Myeloid cell differentiation in normal bone marrow and acute myeloid leukemia assessed by multi-dimensional flow cytometry.

A detailed analysis of normal myeloid differentiation was performed using mutlidimensional flow cytometry. Based on two light scattering and three color immunofluorescence signals, the normal maturation pathways of both the monocyte and neutrophil lineages could be elucidated. Gradual changes of light scattering properties and cell surface antigen expression defined the pathways of each of the lineages. The consistency of the location of these lineage specific pathways found in normal individuals provided the basis for the discrimination between normal and leukemic cells in acute myeloid leukemia (ANLL). The position of leukemic cells in patients with ANLL in a five-dimensional space was compared with the position of the maturation tracks in normal individuals. The expression of normal antigens on leukemic cells provided the tools to: (1) distinguish normal from clonal populations of leukemic cells in all 15 patients; (2) detect a lineage predominance, either monocytic or neutrophilic, in all 15 patients; (3) detect maturation heterogeneity in all 15 patients. Although maturation pathways of the monocytic and the neutrophilic lineages were analogous to the normal patterns they were distinct in several ways.
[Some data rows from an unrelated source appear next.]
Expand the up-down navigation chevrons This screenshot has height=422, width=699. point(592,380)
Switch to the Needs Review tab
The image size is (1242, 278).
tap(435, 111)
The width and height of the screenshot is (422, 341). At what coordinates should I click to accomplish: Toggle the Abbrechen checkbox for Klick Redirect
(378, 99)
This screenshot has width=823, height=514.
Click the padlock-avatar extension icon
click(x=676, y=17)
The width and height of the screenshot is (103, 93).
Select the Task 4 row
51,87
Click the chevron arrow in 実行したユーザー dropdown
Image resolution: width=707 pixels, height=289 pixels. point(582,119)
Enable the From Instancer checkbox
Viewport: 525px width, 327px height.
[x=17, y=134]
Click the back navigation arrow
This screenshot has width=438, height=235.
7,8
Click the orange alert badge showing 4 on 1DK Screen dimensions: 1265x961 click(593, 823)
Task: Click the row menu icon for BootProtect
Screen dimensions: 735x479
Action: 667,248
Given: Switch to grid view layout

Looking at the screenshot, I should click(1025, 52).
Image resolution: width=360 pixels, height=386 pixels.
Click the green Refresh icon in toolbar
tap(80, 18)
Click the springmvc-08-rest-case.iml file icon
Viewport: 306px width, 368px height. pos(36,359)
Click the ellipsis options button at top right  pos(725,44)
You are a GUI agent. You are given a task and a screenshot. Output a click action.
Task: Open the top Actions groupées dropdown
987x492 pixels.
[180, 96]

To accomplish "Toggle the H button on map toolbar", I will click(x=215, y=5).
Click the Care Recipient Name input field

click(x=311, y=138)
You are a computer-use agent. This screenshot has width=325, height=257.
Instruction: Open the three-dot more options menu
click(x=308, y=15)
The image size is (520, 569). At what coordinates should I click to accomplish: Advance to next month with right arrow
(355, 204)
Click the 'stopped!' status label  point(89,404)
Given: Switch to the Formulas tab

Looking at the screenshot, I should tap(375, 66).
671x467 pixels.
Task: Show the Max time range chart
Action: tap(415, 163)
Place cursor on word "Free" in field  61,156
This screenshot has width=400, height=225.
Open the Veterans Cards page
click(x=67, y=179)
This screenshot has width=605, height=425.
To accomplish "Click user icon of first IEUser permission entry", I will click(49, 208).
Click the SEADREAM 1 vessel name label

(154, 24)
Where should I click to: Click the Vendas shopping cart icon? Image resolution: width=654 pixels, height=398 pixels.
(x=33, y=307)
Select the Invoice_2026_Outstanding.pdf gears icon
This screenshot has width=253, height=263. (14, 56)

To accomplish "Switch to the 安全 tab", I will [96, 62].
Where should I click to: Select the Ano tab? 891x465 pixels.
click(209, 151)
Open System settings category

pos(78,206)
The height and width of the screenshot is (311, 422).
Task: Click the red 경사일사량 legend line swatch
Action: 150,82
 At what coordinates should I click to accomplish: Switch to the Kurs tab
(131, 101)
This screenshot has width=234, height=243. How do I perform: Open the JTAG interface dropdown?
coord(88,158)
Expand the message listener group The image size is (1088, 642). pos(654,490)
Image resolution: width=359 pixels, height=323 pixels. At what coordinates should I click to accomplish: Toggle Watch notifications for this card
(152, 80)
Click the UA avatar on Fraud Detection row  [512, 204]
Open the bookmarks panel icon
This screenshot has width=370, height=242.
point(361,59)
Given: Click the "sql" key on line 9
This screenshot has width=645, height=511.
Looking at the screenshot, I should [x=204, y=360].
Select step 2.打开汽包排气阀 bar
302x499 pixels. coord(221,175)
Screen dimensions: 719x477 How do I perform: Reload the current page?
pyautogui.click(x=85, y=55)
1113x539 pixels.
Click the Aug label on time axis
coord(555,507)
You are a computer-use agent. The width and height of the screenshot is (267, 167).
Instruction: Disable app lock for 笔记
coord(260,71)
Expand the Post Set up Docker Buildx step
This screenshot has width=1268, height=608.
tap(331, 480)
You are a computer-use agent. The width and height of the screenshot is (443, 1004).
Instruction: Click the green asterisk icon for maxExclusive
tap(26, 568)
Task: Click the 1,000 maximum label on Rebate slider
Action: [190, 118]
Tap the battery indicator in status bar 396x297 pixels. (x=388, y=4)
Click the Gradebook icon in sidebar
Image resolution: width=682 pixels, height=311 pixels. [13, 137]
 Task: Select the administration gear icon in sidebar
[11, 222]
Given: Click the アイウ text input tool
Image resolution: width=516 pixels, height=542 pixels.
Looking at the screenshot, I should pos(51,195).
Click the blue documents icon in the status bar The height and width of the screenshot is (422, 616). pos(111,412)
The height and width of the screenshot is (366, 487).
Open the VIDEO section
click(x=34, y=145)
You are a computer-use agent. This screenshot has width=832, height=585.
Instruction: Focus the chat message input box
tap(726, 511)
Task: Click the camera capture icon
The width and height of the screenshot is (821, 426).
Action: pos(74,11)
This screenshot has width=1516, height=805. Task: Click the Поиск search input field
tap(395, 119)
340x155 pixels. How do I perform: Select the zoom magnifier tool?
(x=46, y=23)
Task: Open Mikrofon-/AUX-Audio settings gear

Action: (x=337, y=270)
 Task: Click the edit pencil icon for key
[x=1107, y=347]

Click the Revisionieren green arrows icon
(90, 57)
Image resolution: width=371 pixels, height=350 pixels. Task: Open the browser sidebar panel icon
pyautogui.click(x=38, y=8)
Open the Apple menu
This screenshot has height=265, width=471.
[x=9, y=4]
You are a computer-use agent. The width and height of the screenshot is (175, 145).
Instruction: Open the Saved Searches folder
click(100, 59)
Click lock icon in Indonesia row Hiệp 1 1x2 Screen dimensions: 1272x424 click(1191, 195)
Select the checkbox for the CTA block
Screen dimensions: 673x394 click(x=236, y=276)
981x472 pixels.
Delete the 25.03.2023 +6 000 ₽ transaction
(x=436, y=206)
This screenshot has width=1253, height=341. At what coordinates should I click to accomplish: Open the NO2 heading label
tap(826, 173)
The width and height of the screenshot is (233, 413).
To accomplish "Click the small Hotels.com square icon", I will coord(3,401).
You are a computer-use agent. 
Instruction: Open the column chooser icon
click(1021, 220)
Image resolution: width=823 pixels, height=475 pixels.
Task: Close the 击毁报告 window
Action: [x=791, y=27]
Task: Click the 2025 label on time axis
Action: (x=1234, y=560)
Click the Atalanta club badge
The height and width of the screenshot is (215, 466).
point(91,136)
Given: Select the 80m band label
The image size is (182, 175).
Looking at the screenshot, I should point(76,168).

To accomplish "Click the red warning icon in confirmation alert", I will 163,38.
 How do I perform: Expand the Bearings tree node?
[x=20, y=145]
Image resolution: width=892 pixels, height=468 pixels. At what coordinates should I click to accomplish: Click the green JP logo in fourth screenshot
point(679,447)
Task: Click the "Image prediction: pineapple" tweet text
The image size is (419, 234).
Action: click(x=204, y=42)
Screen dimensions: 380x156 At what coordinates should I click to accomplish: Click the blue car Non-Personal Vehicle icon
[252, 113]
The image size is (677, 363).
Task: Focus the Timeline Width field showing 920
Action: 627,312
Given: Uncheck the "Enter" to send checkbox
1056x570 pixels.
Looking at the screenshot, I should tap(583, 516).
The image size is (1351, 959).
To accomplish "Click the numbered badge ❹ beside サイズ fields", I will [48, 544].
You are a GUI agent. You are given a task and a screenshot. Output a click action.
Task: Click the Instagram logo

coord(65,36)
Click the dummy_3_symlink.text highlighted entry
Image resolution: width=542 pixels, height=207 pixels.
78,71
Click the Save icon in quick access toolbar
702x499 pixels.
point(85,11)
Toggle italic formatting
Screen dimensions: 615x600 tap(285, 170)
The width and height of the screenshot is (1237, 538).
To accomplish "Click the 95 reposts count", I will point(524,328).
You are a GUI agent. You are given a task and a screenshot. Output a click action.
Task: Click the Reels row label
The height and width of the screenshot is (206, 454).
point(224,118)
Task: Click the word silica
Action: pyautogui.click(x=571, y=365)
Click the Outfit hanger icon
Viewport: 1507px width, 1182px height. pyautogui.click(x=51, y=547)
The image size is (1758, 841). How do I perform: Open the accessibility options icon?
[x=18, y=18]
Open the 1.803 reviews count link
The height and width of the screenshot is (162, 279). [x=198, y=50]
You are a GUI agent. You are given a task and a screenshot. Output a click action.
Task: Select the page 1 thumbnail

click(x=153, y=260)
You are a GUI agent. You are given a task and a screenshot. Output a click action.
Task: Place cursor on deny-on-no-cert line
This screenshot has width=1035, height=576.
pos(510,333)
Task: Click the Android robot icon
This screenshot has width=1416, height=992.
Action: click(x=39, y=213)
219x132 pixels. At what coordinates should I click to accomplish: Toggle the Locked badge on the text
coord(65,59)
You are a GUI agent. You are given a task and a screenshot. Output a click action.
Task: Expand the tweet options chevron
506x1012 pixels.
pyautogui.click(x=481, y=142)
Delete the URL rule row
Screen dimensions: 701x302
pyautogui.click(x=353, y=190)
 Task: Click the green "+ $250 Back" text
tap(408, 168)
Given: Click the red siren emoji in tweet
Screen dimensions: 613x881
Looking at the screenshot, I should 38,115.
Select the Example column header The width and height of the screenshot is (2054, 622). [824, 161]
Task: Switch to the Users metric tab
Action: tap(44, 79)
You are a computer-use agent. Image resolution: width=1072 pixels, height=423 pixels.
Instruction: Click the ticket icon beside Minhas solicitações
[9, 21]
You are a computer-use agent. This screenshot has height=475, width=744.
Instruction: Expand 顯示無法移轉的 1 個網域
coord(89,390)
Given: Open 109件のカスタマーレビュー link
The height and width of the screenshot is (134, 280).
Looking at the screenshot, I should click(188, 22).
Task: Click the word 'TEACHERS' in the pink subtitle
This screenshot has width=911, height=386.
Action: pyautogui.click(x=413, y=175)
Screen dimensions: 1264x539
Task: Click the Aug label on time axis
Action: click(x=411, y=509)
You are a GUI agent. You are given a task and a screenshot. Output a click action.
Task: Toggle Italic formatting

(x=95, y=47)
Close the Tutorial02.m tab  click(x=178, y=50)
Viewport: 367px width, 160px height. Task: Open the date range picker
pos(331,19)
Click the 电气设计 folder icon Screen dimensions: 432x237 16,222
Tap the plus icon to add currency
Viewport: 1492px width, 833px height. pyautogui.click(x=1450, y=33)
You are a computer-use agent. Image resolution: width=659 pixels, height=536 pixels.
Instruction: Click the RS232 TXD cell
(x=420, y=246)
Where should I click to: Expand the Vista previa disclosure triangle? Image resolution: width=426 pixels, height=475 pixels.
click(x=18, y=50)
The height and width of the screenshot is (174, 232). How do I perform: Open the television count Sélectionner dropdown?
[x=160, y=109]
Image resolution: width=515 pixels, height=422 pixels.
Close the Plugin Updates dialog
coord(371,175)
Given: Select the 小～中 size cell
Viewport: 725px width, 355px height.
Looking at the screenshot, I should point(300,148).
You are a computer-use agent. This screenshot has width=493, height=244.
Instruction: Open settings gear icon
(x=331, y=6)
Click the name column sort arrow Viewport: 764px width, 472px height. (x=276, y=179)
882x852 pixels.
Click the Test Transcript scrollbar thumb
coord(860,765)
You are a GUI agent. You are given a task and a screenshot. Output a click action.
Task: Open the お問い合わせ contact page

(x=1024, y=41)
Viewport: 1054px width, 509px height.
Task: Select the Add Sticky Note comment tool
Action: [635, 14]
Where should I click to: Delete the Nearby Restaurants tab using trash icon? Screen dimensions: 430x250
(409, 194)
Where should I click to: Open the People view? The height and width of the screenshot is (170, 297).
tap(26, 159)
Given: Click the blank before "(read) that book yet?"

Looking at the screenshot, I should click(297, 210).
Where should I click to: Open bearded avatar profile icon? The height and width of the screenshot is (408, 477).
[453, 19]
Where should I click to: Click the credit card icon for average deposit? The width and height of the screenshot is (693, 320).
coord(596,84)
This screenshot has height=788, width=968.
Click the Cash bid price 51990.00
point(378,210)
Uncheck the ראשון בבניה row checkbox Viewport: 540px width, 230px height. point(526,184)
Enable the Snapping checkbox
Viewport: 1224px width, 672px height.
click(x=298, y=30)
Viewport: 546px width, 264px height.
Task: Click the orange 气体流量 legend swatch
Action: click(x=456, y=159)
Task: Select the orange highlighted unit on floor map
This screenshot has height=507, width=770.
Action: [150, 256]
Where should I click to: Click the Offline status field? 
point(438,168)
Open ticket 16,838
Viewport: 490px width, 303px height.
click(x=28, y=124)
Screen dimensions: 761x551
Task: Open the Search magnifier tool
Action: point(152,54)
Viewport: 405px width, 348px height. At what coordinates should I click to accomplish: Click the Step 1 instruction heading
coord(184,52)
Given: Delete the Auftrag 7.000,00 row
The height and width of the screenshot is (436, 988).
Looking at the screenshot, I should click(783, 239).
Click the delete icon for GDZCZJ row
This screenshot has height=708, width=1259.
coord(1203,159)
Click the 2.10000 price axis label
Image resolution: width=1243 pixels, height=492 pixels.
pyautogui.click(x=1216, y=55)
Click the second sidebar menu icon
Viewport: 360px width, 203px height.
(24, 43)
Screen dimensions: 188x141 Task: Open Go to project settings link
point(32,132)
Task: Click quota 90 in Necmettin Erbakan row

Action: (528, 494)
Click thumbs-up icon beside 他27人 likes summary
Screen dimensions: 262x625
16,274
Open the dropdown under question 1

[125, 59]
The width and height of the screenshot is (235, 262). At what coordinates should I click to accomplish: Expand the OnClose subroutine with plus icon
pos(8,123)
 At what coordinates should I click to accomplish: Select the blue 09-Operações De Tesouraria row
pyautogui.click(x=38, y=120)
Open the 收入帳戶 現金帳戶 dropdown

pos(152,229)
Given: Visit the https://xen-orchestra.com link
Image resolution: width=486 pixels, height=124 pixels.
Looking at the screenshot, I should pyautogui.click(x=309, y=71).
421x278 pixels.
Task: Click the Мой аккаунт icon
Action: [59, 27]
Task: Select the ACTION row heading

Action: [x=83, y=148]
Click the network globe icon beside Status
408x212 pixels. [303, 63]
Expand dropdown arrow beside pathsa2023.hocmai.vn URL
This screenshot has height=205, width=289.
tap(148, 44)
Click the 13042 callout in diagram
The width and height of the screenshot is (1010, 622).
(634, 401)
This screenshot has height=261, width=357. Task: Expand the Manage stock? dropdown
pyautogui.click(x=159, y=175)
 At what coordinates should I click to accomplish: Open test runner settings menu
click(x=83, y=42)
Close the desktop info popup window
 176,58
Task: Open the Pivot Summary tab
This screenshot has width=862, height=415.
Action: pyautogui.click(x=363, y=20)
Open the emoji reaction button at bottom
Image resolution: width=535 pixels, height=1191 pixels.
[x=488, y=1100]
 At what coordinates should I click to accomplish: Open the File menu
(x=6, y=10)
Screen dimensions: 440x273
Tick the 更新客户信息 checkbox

The expression of normal antigens on leukemic cells may provide the tools to: (1) obtain a new frame-work for classification of leukemia based on the ability to quantify the aberrant antigen expression and to define a 'distance from normal' based on the characteristics studied (the maturation heterogeneity of the leukemic cells also can be correlated with the clinical outcome of the patients); (2) detect minimal residual disease using the difference in locations of the leukemic cells in the multidimensional space from the normal maturation pathways (3) monitor relapse and changes in phenotypes which may accompany chemotherapy, suggesting the appearance of variant or new clones.